Из двадцати пяти — тридцати тысяч евреев, живших тогда в Польше и частично полностью ассимилированных, девять тысяч вступили в наш союз. Партия и правительство поддерживали нас не только политически и морально, но и в финансовом отношении.

Однако ликвидировать за короткий срок следы былого антисемитизма оказалось невозможным… Некто Пьясецкий. до войны возглавлявший одну из самых реакционных партий и о котором теперь говорили, будто он советский агент, вновь поднял знамя старых фанатиков. И все же в общем и целом дела пошли на лад. Молодежь не реагировала на старые лозунги, церковь боролась с рецидивами антисемитизма в католических кругах.

Эти годы, прожитые мною в кругу моей наконец-то воссоединившейся семьи, относятся к самым счастливым годам моей жизни. Работа в еврейской общине отнимала все мое время, но мне показался дурным предзнаменованием рост влияния генерала Мочара в партийном руководстве. Постепенно при выполнении своих задач я начал сталкиваться с определенными трудностями. Нам, польским евреям, стало ясно, что наше положение останется ненадежным, покуда в Кремле не произойдут радикальные перемены.
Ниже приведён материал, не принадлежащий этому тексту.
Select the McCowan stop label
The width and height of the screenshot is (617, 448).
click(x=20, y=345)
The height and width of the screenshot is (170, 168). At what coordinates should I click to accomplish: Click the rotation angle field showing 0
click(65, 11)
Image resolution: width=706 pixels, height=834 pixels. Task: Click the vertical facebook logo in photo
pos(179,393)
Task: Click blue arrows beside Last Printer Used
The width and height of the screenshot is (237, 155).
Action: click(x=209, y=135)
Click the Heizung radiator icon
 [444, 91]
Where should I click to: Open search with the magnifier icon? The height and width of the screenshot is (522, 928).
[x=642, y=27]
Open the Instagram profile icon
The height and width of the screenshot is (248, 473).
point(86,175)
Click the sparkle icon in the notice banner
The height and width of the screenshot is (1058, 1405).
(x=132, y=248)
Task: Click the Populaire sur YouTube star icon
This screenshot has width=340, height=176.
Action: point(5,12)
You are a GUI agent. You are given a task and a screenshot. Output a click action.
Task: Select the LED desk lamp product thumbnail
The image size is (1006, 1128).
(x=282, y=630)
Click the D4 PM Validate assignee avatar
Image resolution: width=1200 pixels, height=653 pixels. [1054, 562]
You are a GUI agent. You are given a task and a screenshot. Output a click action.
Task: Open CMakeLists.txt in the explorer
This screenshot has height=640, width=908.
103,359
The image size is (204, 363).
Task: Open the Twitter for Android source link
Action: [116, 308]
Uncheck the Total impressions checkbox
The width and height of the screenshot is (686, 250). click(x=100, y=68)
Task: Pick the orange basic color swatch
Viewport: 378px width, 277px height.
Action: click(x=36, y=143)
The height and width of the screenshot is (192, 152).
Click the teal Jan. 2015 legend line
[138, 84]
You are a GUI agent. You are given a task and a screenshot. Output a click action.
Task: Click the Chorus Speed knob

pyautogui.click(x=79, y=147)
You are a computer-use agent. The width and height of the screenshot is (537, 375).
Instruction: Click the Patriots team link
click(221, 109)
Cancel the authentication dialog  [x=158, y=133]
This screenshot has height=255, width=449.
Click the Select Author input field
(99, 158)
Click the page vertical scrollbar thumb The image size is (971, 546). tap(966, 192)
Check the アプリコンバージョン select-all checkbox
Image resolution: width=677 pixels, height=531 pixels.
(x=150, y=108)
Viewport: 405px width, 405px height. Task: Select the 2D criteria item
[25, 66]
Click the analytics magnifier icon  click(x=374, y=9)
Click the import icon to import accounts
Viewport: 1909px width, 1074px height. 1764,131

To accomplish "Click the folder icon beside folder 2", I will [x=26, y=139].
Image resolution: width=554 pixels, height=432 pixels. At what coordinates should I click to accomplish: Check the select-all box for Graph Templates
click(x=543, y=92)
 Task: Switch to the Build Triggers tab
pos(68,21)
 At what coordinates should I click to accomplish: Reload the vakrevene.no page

Иногда в те спокойные дни — увы, спокойствие это было недолговечным — меня охватывало желание ознакомить широкую общественность с историей «Красного оркестра» в форме книги. Я, правда, располагал материалами о нашей разведсети, но они не имели ценности, ибо исходили из враждебных нам источников и могли считаться образцом фальсификации. В 1964 году я прочитал книгу о Рихарде Зорге, чью богато одаренную и сложную личность японскому автору удалось довольно полно осмыслить и отразить. И теперь мне захотелось заняться чем-то подобным. Появилось искушение окунуться самому в эту авантюру. Но когда я изложил свой план руководящим польским инстанциям, мне дали понять, что мой замысел преждевремен и что я буду подвергаться цензуре. Чем больше я размышлял над этим, тем яснее мне становилось, что, живя в Варшаве, я не смогу быть подлинно свободным писателем. Разве мне позволили бы, например, правдиво описать ликвидацию Берзина или советско-германский пакт?

И вот тут я познакомился с Жилем Перро.

В пятницу 15 октября 1965 года я, как обычно, работал в своем издательском кабинете, когда мне сообщили, что со мной желает поговорить какой-то французский писатель. Поскольку наше издательство «Идиш бух» выпустило несколько книг, написанных французскими евреями, я предположил, что посетитель — один из них.

Слегка робея, мне представился симпатичный молодой мужчина с открытым, прямым взглядом.